A centrifugal clutch is a clutch that uses centrifugal force to connect two concentric shafts, with the driving shaft nested inside the driven shaft.
The input of the clutch is connected to the engine crankshaft while the output may drive a shaft, chain, or belt. As engine revolutions per minute increase, weighted arms in the clutch swing outward and force the clutch to engage. The most common types have friction pads or shoes radially mounted that engage the inside of the rim of a housing. On the center shaft there are an assorted number of extension springs, which connect to a clutch shoe. When the central shaft spins fast enough, the springs extend causing the clutch shoes to engage the friction face. It can be compared to a drum brake in reverse. This type can be found on most home built karts, lawn and garden equipment, fuel-powered model cars and low power chainsaws. Another type used in racing karts has friction and clutch disks stacked together like a motorcycle clutch. The weighted arms force these disks together and engage the clutch.

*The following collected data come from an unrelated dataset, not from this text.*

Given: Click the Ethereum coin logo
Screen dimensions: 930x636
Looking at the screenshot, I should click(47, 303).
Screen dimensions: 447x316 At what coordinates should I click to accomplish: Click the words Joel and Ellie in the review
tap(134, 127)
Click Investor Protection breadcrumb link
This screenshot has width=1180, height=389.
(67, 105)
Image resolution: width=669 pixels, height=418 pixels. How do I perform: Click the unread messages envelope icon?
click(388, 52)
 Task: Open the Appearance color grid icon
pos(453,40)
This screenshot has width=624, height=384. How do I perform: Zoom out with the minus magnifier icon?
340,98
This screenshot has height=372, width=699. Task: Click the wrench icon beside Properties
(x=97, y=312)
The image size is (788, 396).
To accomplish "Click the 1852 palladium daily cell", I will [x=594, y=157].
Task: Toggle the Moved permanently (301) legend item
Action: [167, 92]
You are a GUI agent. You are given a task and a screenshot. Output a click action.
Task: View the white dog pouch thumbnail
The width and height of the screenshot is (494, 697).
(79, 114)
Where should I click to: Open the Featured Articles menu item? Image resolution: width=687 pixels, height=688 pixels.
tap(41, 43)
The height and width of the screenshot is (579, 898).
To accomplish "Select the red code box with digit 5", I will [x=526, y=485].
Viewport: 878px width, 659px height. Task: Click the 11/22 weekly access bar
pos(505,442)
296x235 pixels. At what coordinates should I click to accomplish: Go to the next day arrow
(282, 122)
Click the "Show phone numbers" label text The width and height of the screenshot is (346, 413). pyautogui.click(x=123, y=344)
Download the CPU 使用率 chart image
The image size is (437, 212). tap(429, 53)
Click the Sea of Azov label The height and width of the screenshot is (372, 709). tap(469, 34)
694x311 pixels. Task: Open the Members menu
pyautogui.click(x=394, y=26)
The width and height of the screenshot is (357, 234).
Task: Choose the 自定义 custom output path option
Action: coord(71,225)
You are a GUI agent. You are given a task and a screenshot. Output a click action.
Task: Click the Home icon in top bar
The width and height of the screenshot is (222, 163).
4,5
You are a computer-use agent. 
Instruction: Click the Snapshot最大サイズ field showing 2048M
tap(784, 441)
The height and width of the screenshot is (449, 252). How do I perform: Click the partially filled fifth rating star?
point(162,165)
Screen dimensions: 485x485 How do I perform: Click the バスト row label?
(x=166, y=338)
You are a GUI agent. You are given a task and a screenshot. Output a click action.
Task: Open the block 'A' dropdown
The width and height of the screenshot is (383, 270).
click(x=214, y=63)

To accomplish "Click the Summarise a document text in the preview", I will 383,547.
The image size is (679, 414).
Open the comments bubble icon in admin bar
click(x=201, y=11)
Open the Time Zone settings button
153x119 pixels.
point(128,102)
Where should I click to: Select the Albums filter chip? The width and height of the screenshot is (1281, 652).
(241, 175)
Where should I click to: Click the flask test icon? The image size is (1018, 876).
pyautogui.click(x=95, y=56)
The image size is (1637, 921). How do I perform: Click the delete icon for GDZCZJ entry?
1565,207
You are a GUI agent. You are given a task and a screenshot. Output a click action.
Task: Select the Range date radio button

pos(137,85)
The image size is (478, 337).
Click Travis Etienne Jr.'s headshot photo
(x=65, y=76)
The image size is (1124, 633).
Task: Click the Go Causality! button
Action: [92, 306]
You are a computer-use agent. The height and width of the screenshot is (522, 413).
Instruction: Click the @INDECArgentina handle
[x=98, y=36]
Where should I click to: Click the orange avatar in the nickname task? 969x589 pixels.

When the engine reaches a certain speed, the clutch activates, working somewhat like a continuously variable transmission. As the load increases, the speed drops, disengaging the clutch, letting the speed rise again and reengaging the clutch. If tuned properly, the clutch will tend to keep the speed at or near the torque peak of the engine. This results in a fair bit of waste heat, but over a broad range of speeds it is much more useful than a direct drive in many applications.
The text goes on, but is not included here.